*** Block opens ***

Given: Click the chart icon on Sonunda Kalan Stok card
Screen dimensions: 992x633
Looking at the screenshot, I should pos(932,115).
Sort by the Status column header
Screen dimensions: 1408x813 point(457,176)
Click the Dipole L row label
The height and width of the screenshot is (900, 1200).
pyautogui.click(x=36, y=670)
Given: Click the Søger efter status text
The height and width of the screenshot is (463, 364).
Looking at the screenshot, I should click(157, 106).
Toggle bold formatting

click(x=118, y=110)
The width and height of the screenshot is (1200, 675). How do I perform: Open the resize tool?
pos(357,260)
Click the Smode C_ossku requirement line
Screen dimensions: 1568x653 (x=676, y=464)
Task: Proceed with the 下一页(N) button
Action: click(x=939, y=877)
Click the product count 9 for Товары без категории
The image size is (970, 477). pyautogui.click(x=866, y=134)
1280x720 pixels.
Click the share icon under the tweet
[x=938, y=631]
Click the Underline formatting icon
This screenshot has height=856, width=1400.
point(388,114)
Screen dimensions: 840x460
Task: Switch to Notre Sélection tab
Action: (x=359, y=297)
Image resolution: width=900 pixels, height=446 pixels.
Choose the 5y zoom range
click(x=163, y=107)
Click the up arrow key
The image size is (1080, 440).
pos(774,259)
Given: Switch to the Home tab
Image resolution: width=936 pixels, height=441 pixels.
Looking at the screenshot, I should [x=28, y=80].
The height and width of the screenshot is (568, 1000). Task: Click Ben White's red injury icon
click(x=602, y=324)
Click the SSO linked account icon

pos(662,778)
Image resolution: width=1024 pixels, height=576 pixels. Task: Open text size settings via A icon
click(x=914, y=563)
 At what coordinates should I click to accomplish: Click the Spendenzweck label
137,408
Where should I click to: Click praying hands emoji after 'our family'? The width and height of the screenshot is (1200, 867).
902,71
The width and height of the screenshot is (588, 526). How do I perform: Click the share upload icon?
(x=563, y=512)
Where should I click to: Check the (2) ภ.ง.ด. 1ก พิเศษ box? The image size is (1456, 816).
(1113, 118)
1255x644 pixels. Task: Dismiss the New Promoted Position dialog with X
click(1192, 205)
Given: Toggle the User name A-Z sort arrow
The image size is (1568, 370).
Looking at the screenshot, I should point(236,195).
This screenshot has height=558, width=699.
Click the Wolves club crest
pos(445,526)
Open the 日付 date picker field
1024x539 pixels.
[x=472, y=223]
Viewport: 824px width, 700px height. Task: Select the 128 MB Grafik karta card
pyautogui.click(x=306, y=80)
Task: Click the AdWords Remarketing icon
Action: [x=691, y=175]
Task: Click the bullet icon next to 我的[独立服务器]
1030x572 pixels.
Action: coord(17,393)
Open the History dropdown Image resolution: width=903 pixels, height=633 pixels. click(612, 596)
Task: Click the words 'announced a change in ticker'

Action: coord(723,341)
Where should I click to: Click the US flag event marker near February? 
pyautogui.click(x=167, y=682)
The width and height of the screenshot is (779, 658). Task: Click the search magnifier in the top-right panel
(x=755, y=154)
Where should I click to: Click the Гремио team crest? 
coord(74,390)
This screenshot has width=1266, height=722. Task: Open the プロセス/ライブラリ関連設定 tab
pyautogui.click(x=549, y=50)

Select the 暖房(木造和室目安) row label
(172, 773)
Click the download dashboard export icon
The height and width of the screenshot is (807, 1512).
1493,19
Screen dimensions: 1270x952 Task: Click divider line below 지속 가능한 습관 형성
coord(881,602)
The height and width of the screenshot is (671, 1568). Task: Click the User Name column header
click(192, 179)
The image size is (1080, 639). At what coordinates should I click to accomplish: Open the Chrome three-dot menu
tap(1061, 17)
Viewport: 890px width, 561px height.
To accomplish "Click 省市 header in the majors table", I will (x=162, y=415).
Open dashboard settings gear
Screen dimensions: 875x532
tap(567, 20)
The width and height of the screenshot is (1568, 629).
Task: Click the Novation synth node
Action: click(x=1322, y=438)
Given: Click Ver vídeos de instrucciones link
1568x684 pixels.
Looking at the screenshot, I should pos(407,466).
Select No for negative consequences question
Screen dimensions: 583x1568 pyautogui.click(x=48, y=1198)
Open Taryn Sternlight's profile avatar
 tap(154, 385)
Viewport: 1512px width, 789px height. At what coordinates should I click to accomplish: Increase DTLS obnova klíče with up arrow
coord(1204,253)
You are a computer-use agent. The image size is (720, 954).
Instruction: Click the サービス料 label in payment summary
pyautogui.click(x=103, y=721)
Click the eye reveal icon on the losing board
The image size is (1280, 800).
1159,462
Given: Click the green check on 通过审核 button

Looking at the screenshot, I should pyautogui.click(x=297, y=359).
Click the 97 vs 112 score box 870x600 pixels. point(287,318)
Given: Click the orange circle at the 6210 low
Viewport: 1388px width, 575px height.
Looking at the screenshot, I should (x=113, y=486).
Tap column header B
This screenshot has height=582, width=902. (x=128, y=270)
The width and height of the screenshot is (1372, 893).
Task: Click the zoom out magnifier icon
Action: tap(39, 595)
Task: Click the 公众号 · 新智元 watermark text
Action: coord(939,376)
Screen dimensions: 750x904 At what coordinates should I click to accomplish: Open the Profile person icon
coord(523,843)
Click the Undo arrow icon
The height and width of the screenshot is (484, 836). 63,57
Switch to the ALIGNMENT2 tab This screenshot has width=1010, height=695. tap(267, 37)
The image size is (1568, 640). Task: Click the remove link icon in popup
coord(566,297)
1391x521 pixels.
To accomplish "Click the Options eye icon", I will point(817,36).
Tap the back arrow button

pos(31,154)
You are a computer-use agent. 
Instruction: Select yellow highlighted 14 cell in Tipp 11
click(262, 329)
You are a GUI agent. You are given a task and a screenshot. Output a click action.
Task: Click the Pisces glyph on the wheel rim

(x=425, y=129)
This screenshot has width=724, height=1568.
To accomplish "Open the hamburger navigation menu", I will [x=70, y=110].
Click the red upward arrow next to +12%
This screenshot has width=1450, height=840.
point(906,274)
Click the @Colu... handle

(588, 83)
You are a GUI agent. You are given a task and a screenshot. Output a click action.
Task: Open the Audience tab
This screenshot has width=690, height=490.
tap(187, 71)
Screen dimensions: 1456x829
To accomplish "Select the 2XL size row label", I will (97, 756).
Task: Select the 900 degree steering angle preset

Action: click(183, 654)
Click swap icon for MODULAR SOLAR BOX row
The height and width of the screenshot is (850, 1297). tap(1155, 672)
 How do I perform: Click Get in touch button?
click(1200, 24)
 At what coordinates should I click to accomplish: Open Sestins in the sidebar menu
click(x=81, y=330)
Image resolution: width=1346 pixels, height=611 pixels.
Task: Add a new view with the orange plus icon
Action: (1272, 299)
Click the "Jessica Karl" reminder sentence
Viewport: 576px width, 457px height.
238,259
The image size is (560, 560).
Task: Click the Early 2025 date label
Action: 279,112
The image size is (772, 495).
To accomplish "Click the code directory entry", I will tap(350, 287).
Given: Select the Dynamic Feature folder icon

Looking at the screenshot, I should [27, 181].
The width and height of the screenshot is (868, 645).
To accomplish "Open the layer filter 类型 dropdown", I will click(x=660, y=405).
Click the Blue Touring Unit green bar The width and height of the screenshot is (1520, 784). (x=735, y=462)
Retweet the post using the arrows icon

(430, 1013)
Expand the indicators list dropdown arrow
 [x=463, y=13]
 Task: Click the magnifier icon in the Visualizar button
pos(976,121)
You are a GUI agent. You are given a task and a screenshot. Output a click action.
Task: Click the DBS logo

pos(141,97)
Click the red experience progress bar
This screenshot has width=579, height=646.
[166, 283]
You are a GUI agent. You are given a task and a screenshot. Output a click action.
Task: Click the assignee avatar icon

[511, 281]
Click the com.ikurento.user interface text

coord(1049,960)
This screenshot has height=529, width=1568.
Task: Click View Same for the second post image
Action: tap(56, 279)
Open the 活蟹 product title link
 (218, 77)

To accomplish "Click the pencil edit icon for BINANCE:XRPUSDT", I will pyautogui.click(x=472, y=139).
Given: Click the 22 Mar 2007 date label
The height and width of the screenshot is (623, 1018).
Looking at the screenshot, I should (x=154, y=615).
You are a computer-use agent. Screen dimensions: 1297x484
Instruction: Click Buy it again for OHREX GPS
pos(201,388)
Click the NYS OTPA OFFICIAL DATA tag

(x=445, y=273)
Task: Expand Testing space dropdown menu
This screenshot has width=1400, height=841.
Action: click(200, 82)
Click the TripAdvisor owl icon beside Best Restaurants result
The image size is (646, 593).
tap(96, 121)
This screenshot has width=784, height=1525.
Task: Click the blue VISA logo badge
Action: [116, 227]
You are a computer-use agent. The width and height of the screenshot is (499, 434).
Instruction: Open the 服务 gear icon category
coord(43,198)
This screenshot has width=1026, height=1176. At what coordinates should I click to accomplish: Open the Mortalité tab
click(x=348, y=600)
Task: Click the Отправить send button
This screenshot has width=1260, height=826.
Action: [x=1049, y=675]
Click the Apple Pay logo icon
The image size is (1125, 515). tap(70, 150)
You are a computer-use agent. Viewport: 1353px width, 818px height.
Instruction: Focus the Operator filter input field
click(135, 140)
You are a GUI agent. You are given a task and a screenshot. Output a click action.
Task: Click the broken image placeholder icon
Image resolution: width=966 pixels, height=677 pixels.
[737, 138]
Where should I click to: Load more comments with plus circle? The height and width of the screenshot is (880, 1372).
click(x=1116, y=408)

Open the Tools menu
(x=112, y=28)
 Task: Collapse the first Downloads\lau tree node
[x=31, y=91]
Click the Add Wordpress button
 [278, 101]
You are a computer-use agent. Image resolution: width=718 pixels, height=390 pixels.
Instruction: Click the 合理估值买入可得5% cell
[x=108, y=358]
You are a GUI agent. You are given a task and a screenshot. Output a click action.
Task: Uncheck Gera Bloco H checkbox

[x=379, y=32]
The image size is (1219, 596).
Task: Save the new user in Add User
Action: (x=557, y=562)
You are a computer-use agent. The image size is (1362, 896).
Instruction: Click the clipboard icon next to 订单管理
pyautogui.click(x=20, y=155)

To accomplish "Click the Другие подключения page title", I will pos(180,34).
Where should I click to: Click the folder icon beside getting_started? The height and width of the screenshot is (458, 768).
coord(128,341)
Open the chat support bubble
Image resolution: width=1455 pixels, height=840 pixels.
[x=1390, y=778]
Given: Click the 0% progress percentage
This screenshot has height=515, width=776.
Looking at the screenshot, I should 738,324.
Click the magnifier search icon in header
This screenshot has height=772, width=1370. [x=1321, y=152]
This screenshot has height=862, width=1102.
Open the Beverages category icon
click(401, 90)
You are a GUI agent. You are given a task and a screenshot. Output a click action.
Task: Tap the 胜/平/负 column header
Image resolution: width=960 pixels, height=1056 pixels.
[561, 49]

*** Block closes ***

TASK DESCRIPTION — Across the listing above, how many lines carry "dashboard"? Give only the number.

WRITTEN ANSWER — 2